***** LISTED ENTRIES *****

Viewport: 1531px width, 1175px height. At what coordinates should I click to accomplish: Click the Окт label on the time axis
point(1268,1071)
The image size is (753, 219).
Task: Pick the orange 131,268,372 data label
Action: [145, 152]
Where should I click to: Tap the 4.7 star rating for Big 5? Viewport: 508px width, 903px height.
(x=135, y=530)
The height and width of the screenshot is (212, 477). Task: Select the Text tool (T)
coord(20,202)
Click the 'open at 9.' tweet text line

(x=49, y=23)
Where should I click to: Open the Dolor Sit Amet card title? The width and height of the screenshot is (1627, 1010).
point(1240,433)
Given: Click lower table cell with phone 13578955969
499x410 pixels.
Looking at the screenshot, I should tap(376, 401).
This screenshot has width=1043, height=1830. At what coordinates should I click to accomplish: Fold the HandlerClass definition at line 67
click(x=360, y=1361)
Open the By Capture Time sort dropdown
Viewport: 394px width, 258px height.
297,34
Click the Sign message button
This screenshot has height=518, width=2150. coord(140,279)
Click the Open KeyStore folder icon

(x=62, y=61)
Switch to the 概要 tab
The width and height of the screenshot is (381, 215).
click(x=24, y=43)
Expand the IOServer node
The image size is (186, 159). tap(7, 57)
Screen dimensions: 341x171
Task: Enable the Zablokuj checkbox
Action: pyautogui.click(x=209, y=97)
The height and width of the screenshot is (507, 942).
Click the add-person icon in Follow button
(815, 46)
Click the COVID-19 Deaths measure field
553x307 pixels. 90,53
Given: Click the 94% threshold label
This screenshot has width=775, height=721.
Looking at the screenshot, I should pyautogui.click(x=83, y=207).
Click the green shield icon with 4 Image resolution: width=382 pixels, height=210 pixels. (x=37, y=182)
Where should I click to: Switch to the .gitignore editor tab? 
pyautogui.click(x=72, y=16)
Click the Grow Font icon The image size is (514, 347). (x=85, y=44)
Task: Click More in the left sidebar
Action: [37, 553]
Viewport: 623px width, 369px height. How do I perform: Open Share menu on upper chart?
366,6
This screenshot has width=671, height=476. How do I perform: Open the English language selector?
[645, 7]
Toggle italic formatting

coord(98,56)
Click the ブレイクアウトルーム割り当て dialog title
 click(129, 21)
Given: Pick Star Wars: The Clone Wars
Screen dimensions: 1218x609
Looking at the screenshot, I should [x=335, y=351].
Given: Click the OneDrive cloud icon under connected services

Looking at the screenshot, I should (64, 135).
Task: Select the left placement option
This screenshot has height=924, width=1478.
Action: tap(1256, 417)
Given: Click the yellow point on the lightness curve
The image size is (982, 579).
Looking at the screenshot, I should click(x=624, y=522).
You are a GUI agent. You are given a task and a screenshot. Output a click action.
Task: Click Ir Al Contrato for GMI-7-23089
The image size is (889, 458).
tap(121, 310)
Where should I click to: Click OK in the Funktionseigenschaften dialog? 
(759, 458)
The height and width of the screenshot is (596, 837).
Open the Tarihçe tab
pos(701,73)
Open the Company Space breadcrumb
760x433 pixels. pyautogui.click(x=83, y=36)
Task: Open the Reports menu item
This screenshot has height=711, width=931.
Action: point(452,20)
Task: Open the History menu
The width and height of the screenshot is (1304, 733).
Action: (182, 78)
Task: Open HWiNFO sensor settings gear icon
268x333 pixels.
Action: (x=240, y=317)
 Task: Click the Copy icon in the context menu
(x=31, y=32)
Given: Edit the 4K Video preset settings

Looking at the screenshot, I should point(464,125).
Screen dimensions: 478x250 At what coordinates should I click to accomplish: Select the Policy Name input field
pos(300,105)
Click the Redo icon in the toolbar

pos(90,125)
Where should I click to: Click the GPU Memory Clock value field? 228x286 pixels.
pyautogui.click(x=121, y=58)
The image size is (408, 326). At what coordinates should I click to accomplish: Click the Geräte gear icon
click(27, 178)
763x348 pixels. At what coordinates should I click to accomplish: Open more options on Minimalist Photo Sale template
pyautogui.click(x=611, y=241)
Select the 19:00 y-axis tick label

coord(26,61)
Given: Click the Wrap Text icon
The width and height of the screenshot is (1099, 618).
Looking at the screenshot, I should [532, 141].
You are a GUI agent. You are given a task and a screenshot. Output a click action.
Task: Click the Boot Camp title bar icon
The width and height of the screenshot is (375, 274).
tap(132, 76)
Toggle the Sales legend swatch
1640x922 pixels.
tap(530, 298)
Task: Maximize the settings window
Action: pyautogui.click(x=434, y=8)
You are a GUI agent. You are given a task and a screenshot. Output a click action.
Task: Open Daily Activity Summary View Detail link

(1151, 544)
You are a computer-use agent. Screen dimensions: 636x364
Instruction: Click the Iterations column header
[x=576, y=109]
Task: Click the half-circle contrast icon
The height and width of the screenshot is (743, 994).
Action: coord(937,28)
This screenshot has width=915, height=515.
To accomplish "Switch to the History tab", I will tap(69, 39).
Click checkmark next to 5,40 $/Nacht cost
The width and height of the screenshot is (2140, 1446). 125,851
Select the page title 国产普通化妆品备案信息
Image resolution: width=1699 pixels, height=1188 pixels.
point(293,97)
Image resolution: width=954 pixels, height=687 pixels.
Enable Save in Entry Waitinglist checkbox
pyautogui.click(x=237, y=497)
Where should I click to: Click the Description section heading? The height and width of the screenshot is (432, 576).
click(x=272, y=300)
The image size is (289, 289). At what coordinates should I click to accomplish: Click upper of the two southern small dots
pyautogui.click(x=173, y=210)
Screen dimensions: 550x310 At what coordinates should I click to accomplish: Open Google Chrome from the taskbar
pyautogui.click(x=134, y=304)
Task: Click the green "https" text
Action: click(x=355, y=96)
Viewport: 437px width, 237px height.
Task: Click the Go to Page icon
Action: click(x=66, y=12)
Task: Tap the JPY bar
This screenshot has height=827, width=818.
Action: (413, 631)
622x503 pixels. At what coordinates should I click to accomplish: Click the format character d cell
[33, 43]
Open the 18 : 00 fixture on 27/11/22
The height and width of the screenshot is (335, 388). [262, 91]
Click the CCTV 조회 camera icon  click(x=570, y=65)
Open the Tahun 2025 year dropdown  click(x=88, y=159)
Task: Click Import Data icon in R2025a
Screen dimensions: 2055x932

*****

* **WHAT IS ASKED**
Please count how many of the lines above contain the string "title", treating uppercase and lowercase as different. Reply with the number alone.

* **RESPONSE TO THE EXERCISE**
4